- _Task directions_: Rewrite the material from its beginning down through the line containing "Action: pyautogui.click(x=712, y=1241)", replacing "checkbox" with "tick box" and leaving everything else unchanged.

- _Task material_:

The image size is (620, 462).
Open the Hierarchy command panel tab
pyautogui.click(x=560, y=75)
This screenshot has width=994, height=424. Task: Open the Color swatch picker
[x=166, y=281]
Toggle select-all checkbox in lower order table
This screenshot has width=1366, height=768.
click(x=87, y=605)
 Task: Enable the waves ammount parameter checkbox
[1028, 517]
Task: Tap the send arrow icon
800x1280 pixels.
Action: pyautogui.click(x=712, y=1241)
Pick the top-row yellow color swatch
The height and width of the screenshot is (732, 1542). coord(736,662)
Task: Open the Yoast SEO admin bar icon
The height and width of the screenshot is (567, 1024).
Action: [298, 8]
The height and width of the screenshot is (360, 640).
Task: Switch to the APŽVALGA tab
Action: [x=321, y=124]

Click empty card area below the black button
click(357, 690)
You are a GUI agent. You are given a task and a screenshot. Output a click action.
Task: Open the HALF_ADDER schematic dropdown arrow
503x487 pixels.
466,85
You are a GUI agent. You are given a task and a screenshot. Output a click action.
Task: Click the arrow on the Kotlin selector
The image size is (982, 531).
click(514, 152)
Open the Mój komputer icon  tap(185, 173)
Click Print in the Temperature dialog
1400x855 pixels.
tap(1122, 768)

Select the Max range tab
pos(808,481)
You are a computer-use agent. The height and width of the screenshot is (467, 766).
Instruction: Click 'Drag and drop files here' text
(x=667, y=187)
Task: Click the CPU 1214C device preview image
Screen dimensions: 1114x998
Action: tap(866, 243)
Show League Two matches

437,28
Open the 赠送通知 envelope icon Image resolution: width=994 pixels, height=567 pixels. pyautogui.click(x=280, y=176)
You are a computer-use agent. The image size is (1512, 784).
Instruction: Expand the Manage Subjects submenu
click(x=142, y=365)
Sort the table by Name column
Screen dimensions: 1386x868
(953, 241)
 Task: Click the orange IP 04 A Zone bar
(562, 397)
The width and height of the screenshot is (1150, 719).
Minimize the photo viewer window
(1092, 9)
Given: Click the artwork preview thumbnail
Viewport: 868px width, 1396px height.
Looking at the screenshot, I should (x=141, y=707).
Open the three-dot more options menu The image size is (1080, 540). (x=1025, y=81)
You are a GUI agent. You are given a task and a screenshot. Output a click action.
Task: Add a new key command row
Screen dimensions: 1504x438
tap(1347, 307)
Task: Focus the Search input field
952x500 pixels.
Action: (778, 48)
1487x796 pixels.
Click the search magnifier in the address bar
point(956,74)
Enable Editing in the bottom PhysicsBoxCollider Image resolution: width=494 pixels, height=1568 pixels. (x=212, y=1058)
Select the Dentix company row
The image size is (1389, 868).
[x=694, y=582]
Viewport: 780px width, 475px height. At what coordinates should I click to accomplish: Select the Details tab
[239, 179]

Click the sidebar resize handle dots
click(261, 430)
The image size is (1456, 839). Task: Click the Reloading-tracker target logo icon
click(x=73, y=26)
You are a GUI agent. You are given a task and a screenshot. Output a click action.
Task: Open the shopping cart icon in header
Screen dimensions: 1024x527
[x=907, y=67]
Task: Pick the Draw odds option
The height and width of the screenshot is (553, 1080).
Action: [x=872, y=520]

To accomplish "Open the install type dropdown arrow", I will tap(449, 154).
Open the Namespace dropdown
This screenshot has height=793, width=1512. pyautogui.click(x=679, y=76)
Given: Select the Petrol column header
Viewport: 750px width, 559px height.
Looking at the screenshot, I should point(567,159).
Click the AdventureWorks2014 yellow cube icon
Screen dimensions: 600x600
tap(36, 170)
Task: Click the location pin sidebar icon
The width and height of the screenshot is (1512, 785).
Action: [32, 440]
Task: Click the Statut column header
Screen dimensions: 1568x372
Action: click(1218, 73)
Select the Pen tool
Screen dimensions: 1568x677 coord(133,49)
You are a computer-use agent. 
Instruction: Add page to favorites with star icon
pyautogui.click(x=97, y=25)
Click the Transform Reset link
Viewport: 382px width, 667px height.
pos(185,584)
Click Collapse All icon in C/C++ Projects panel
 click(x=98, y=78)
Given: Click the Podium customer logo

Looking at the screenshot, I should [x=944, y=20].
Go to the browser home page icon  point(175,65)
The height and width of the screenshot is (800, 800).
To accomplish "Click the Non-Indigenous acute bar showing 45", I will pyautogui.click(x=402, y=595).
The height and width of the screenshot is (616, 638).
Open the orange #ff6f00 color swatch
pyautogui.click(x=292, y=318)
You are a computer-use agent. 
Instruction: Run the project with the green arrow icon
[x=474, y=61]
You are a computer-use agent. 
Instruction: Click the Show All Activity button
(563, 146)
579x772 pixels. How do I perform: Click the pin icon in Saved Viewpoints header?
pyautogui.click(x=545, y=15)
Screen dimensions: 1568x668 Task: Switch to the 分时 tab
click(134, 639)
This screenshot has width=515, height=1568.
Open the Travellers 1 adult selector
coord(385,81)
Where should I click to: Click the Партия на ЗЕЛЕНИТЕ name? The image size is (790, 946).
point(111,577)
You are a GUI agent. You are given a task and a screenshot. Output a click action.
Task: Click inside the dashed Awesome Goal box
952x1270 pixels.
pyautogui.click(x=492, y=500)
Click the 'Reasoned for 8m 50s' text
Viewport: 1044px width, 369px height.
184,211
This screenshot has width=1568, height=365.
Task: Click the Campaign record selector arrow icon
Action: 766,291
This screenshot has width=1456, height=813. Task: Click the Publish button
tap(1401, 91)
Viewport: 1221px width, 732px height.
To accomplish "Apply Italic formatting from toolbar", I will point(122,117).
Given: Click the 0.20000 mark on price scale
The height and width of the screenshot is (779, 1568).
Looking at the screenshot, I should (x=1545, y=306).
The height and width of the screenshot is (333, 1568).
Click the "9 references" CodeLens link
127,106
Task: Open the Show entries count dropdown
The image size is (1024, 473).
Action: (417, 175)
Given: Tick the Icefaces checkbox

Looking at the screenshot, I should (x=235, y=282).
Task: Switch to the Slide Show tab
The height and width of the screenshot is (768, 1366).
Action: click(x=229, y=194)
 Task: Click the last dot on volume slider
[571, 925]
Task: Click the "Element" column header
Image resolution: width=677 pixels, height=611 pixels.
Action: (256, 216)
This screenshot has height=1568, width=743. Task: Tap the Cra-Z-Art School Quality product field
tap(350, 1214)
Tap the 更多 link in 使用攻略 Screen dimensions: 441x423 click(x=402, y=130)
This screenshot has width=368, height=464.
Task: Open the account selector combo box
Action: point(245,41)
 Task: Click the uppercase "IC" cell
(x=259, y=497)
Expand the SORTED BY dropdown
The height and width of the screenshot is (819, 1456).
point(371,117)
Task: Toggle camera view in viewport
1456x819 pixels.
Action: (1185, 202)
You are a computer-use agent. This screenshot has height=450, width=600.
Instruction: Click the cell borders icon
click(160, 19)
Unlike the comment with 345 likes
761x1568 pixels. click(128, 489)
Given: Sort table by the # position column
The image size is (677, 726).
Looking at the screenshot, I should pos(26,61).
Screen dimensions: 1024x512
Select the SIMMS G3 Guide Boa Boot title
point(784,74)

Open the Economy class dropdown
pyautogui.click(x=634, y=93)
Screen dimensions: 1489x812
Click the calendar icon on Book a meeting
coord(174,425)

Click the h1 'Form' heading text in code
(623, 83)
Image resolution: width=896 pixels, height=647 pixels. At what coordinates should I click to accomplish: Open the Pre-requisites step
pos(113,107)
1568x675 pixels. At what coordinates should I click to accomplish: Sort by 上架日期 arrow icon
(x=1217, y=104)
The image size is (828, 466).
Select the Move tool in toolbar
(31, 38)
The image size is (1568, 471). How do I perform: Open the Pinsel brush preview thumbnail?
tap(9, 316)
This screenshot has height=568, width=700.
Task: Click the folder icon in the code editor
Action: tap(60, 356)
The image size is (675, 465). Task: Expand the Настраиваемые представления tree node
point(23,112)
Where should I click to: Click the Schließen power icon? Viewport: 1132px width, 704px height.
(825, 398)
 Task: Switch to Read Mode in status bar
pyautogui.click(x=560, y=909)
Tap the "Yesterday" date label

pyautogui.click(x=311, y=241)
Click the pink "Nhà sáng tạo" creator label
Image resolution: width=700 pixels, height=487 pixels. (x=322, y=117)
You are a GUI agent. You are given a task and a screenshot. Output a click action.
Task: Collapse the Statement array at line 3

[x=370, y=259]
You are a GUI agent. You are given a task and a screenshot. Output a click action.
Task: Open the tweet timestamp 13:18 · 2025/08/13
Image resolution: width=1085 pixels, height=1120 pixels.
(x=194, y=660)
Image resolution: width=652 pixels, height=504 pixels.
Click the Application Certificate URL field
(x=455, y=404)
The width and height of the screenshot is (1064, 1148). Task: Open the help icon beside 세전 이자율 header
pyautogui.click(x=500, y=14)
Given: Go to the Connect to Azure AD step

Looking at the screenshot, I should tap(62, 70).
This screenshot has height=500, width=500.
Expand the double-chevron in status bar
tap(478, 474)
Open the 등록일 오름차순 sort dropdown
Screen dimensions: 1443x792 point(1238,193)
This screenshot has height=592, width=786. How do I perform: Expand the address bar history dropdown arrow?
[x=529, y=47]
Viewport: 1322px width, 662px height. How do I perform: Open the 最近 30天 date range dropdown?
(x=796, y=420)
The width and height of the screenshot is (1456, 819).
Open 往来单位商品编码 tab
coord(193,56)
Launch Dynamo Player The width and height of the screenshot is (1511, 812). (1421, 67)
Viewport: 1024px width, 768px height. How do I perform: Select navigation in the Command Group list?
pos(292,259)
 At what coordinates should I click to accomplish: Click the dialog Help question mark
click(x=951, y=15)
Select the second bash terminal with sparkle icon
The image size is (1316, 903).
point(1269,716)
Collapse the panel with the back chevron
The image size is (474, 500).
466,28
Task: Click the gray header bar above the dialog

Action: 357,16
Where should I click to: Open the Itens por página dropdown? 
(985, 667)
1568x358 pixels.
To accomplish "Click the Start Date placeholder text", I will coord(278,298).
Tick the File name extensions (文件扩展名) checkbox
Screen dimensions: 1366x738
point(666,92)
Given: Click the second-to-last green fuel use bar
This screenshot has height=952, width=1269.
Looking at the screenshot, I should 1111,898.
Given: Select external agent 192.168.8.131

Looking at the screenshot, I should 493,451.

- _Answer to the task_:
The image size is (620, 462).
Open the Hierarchy command panel tab
pyautogui.click(x=560, y=75)
This screenshot has width=994, height=424. Task: Open the Color swatch picker
[x=166, y=281]
Toggle select-all tick box in lower order table
This screenshot has width=1366, height=768.
click(x=87, y=605)
 Task: Enable the waves ammount parameter tick box
[1028, 517]
Task: Tap the send arrow icon
800x1280 pixels.
Action: pyautogui.click(x=712, y=1241)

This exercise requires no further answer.